Do you want to equip the social sciences for the looming AI revolution in academic literature exploration by investigating the best AI model for ASReview? If so, apply for this PhD position! This position is part of the bigger project “Transparent and Reproducible AI-aided Systematic Reviewing for the Social Sciences (TRASS)”.
Wat ga je doen? The rapidly evolving field of AI offers promising solutions to the literature screening challenge using machine learning models, like active learning, and, very recently, large language models (LLMs). However, many of these AI-driven solutions emerge from tech companies that publish new models at an unprecedented rate. The rapidity of advancements in the field of AI outpaces meticulous scientific evaluations, leaving many methods unrefined and unproven. The challenge is twofold: keeping pace with these relentless innovations while collaboratively forging a comprehensive understanding of their strengths and limitations.

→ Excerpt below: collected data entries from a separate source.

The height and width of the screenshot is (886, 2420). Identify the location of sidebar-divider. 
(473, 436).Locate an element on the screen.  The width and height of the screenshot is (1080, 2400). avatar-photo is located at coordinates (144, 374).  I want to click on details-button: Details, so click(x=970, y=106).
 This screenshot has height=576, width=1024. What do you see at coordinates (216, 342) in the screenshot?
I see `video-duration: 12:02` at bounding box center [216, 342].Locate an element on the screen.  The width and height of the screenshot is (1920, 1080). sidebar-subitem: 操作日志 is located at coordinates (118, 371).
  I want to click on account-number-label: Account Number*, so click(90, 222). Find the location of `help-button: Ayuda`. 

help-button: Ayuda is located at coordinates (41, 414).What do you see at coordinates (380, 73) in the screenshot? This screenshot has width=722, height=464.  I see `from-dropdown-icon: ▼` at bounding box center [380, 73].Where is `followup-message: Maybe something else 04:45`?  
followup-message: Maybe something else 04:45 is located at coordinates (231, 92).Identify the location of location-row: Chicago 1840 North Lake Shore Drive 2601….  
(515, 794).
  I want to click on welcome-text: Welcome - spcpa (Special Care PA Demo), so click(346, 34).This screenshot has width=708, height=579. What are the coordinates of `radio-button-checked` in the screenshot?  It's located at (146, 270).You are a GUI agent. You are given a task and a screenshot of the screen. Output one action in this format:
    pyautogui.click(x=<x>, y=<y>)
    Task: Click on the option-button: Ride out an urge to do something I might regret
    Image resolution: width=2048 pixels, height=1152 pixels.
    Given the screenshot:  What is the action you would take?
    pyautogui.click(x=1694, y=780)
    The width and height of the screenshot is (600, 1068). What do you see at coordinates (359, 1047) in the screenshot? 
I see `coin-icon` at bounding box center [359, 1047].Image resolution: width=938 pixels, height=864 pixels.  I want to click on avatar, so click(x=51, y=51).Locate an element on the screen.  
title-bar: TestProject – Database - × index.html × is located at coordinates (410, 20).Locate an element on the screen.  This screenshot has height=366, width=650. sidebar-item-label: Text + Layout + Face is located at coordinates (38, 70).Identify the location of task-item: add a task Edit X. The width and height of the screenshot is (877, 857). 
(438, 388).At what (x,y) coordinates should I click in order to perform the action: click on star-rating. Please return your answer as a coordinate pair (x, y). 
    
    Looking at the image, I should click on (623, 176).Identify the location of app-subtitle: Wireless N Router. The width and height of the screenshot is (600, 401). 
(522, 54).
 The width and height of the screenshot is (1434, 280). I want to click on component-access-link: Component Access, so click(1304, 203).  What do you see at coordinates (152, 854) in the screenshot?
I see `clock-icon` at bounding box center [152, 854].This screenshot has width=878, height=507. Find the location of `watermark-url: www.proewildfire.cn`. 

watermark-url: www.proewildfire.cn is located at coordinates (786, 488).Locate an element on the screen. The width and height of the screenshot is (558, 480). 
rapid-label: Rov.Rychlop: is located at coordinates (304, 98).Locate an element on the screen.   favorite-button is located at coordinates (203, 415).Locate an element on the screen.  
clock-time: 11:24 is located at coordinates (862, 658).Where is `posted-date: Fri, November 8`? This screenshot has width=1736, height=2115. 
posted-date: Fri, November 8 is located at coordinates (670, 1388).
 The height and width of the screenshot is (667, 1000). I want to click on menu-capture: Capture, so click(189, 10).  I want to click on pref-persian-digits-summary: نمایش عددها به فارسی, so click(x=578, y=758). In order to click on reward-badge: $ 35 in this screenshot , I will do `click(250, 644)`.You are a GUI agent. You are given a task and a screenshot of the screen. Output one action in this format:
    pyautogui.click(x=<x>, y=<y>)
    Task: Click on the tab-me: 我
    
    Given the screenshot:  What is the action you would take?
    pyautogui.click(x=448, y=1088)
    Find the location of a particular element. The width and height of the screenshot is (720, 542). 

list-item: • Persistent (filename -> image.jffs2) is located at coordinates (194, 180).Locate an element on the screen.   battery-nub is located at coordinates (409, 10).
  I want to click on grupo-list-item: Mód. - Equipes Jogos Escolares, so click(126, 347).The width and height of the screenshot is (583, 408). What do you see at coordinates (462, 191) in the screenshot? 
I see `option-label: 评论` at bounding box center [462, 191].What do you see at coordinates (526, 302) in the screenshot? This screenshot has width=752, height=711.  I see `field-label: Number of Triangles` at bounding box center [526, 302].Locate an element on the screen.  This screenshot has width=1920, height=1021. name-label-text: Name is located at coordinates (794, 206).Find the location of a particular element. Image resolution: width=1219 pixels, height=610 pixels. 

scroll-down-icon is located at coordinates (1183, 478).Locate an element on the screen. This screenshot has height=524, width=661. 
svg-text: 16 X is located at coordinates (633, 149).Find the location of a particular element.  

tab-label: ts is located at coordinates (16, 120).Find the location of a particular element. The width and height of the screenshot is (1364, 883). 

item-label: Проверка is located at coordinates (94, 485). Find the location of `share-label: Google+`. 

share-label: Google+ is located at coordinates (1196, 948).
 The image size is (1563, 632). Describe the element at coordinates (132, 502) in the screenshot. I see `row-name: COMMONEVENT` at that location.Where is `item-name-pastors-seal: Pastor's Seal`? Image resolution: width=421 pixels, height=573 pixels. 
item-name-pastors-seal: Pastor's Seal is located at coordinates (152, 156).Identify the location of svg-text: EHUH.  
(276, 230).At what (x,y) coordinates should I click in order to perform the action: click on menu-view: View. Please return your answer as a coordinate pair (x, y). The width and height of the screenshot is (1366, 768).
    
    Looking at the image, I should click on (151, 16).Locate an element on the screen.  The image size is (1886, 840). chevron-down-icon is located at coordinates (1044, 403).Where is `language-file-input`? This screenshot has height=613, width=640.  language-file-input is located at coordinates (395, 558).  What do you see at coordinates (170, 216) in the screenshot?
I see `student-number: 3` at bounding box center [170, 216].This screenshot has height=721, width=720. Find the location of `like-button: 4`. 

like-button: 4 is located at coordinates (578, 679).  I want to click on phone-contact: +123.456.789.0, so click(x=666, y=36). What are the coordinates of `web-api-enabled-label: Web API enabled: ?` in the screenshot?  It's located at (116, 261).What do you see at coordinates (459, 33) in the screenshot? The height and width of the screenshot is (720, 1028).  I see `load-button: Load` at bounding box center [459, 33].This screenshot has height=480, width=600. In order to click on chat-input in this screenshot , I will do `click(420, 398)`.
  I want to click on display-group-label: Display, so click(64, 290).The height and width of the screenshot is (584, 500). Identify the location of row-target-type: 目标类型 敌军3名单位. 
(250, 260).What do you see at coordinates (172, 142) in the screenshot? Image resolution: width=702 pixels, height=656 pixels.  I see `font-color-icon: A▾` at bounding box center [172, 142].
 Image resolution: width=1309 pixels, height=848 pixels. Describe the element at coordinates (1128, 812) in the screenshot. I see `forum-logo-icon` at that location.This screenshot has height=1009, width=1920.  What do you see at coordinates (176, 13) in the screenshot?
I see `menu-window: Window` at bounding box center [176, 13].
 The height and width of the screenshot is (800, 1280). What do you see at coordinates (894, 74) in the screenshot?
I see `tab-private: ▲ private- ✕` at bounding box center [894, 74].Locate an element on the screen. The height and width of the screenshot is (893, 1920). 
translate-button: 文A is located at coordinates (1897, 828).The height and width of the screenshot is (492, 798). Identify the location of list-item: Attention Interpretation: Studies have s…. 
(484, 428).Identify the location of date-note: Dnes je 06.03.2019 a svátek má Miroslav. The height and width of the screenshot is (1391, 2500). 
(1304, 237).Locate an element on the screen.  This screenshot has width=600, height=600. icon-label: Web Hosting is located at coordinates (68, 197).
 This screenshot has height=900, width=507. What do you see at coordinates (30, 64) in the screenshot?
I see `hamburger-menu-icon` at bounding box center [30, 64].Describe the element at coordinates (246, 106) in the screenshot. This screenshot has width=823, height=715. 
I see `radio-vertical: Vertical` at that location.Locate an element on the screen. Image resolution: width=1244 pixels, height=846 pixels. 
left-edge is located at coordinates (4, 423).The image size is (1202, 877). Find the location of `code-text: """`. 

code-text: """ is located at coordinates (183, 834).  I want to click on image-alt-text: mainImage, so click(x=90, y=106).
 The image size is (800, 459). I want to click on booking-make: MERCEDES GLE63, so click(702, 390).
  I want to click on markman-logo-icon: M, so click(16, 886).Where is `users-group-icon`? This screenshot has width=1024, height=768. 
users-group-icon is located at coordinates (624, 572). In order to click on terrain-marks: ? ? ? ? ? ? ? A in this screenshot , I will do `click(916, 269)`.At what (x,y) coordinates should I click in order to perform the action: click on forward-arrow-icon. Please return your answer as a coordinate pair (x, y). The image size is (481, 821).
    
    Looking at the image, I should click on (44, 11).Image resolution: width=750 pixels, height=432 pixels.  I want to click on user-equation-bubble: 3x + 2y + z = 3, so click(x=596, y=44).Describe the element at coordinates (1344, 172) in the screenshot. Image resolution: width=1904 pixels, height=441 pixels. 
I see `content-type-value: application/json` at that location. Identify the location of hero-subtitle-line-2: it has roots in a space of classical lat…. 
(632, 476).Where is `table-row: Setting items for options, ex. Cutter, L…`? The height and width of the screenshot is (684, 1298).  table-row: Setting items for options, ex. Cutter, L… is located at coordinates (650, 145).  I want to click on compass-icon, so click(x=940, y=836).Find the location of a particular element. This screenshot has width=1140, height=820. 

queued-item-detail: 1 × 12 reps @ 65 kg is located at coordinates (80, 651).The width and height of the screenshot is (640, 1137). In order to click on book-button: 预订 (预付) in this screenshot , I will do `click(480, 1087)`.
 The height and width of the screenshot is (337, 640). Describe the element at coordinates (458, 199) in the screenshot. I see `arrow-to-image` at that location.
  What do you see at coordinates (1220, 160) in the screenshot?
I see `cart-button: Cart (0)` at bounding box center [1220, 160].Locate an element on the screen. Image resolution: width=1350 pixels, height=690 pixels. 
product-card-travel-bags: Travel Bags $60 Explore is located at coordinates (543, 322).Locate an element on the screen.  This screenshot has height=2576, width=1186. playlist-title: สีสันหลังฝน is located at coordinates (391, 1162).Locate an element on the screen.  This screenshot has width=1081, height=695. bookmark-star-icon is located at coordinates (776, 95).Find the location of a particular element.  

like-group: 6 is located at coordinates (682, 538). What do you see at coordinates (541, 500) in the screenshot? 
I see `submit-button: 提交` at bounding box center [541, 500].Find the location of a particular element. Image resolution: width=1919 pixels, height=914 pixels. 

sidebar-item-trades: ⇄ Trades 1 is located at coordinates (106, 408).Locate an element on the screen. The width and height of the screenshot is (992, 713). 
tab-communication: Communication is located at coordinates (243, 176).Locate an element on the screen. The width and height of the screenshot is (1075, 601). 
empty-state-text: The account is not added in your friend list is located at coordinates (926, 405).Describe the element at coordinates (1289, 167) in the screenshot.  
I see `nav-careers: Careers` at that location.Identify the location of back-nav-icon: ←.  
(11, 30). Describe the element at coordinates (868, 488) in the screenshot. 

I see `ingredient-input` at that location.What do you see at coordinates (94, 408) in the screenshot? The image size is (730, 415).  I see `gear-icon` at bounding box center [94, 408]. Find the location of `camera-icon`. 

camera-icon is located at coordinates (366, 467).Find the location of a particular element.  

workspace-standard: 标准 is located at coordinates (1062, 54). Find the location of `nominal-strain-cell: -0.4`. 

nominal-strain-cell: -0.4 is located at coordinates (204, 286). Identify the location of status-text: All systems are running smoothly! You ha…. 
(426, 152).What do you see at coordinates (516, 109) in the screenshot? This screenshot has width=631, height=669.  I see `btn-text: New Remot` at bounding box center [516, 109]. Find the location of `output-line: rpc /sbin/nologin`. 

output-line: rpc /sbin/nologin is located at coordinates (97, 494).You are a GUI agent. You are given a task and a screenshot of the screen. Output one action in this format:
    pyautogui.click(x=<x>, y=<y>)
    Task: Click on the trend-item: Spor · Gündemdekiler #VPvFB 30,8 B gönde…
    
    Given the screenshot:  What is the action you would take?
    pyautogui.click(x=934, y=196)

In the evolving landscape of AI-aided systematic tools (like
ASReview), we need to explore which AI model can best be used for which type of data. For instance, while the active learning model (ALM) can facilitate literature screening by presenting the most likely relevant record, the human still needs to make the final labeling decision. In contrast, an LLM can directly generate such labels with explanations, without human input. This project envisions a collaborative approach that leverages the strengths of both humans and different artificial intelligence solutions in systematic screening.
You will be responsible for carrying out several high-quality simulation studies combining ALM/LLMs and testing the performance on 500+ labeled datasets.